NCS-1 protein regulates TRPA1 channel through the PI3K pathway in breast cancer and neuronal cells.

Abstract

The physical and functional interaction between transient receptor potential channel ankyrin 1 (TRPA1) and neuronal calcium sensor 1 (NCS-1) was assessed. NCS-1 is a calcium (Ca²⁺) sensor found in many tissues, primarily neurons, and TRPA1 is a Ca²⁺ channel involved not only in thermal and pain sensation but also in conditions such as cancer and chemotherapy-induced peripheral neuropathy, in which NCS-1 is also a regulatory component.We explored the interactions between these two proteins by employing western blot, qRT-PCR, co-immunoprecipitation, Ca²⁺ transient monitoring with Fura-2 spectrophotometry, and electrophysiology assays in breast cancer cells (MDA-MB-231) with different levels of NCS-1 expression and neuroblastoma cells (SH-SY5Y).Our findings showed that the expression of TRPA1 was directly correlated with NCS-1 levels at both the protein and mRNA levels.
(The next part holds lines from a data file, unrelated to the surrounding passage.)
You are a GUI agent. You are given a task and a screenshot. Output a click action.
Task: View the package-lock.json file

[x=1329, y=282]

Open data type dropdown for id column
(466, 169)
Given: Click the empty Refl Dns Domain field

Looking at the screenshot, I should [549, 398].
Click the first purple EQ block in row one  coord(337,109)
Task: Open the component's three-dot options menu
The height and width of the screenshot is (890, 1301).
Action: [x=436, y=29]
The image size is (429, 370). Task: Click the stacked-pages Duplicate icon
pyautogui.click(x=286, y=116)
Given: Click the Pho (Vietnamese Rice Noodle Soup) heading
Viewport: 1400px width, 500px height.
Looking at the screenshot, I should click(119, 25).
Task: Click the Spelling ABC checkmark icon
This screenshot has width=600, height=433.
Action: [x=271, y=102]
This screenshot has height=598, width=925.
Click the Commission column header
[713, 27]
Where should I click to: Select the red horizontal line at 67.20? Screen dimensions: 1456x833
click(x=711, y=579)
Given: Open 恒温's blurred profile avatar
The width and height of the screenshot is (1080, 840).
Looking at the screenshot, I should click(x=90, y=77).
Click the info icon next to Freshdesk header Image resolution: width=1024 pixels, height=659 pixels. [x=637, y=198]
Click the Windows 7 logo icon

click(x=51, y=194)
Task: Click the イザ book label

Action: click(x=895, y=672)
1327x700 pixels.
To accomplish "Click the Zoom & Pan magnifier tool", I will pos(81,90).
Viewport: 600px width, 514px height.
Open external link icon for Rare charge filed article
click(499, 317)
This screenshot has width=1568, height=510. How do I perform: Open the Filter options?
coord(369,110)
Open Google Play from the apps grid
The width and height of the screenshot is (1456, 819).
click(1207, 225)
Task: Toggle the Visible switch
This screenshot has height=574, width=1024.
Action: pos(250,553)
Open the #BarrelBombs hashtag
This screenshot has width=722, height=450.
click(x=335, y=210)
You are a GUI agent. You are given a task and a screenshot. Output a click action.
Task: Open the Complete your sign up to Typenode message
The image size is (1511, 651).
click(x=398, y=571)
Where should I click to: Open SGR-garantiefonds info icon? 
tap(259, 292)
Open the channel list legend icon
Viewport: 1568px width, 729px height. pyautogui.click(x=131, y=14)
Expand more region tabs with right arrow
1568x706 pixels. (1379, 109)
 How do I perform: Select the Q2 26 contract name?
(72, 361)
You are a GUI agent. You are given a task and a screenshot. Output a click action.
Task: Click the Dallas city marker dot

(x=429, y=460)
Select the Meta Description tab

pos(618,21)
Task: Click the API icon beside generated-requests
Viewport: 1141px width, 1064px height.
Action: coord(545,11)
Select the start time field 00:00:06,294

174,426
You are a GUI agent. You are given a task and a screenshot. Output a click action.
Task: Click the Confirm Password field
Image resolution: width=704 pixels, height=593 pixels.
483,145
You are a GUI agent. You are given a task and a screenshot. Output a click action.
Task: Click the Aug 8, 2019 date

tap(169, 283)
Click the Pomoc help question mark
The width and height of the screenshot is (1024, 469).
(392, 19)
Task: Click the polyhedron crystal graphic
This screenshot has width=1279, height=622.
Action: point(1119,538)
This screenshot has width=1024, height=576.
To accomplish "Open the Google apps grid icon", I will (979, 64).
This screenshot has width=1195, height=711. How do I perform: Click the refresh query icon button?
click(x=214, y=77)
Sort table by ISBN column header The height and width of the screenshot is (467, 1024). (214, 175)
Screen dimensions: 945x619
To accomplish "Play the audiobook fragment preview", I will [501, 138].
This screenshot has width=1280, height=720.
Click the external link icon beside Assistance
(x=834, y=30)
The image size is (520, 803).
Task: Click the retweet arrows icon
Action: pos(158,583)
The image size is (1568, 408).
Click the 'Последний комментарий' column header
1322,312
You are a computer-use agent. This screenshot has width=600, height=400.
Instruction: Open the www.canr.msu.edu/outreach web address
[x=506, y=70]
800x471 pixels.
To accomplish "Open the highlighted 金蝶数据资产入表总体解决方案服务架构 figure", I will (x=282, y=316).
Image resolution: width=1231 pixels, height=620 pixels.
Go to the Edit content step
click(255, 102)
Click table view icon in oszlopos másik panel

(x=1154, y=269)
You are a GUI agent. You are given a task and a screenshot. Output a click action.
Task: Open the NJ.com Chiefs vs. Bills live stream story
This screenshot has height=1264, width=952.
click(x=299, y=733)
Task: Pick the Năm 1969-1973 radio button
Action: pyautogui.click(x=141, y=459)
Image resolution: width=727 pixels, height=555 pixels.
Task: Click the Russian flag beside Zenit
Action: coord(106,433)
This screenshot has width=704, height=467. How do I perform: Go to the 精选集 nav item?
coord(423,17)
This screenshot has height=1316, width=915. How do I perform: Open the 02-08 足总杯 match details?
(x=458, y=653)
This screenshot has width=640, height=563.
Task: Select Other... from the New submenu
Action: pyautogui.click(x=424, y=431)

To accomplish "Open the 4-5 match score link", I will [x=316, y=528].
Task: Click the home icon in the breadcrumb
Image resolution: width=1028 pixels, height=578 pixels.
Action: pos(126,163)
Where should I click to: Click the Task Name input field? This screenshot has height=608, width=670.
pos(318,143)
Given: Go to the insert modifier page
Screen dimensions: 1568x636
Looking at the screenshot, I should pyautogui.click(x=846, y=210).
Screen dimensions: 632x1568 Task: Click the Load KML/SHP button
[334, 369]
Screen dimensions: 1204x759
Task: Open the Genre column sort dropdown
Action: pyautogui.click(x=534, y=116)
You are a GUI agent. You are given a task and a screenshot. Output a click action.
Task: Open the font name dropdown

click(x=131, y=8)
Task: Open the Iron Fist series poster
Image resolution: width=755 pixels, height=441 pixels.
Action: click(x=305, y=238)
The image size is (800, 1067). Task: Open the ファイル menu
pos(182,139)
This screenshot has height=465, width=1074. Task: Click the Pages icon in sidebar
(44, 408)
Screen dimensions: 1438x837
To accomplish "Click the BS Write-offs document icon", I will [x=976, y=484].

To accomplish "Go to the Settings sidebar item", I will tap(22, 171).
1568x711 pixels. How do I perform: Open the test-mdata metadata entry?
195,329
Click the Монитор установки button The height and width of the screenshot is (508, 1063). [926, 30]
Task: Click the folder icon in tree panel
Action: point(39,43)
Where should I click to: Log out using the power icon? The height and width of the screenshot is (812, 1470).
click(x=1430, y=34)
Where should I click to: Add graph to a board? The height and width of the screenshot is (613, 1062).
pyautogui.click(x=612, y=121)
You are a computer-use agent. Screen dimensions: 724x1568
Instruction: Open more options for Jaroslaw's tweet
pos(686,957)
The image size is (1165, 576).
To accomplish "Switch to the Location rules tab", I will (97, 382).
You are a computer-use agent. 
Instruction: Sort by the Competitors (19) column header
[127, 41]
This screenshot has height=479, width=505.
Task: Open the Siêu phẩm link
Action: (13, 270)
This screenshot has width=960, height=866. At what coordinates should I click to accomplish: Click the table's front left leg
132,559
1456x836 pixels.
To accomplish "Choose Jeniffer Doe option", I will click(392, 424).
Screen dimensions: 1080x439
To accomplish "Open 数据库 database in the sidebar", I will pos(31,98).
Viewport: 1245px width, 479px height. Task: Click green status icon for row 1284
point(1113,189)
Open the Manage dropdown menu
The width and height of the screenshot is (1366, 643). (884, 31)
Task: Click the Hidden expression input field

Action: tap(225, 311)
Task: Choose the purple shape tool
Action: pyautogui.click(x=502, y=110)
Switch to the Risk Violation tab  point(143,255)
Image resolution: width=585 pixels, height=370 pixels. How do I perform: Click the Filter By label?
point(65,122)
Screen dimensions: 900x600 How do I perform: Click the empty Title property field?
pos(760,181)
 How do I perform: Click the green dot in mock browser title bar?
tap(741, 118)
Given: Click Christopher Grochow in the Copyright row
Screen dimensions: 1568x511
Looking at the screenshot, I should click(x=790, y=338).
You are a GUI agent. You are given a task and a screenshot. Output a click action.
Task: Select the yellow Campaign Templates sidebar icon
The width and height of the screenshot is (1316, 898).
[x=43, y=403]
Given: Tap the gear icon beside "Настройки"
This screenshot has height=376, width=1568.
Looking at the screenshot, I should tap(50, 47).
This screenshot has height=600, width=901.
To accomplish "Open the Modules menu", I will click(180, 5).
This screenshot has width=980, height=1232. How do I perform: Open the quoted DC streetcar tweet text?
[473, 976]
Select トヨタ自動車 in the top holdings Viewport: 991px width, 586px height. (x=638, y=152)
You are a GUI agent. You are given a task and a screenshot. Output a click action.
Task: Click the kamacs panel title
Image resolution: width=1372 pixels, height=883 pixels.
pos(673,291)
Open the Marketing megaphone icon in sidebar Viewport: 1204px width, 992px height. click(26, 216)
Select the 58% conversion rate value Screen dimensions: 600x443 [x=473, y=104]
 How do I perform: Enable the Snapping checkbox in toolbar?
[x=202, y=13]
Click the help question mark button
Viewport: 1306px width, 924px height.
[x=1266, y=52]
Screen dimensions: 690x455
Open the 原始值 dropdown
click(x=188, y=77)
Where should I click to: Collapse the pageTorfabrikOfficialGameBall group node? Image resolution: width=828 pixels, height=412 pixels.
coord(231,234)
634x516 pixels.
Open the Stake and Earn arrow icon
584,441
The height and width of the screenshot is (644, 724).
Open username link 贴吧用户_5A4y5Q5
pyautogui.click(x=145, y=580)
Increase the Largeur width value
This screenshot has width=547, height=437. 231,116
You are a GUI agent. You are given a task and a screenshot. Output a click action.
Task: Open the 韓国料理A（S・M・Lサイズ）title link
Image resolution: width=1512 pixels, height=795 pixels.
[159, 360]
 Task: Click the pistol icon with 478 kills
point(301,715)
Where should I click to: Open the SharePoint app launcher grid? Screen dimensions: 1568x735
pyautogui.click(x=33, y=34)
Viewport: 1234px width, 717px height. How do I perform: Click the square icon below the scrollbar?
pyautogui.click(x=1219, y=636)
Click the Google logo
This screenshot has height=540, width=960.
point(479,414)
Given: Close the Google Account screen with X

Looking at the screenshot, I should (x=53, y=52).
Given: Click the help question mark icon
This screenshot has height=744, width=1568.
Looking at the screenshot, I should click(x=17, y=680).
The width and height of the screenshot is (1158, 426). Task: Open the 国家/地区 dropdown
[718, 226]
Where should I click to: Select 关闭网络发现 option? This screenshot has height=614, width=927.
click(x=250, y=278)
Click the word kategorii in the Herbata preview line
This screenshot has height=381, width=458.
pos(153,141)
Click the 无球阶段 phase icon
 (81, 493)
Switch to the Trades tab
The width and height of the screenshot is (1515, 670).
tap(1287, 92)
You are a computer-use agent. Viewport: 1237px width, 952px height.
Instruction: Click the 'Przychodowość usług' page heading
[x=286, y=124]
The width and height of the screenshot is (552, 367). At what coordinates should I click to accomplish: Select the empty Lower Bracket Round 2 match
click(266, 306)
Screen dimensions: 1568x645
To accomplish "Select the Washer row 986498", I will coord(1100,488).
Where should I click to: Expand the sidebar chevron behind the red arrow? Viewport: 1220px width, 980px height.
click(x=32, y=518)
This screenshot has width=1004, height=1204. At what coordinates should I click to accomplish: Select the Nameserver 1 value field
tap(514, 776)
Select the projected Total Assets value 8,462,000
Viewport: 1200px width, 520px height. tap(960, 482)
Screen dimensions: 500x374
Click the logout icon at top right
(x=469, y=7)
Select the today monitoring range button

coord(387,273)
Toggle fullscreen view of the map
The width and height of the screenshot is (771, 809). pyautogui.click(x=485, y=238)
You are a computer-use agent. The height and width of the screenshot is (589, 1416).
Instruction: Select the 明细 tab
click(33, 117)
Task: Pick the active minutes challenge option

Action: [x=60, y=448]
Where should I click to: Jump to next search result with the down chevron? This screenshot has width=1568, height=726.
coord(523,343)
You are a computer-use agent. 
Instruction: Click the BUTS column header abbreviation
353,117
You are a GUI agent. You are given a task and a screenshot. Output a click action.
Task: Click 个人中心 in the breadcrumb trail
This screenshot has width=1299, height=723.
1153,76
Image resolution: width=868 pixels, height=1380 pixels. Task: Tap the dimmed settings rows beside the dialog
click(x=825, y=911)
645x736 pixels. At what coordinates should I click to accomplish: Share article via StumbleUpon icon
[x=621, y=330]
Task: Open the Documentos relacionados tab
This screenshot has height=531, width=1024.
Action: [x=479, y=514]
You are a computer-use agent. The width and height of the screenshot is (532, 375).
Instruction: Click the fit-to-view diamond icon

Additionally, we found a physical and functional association between these two proteins. Physically, the NCS-1 and TRPA1 co-immunoprecipitate. Functionally, NCS-1 enhanced TRPA1-dependent Ca²⁺ influx, current density, open probability, and conductance, where the functional effects depended on PI3K. Conclusion: NCS-1 appears to act not only as a Ca²⁺ sensor but also modulates TRPA1 protein expression and channel function in a direct fashion through the PI3K pathway. These results contribute to understanding how Ca²⁺ homeostasis is regulated and provides a mechanism underlying conditions where Ca²⁺ dynamics are compromised, including breast cancer. With a cellular pathway identified, targeted treatments can be developed for breast cancer and neuropathy, among other related diseases.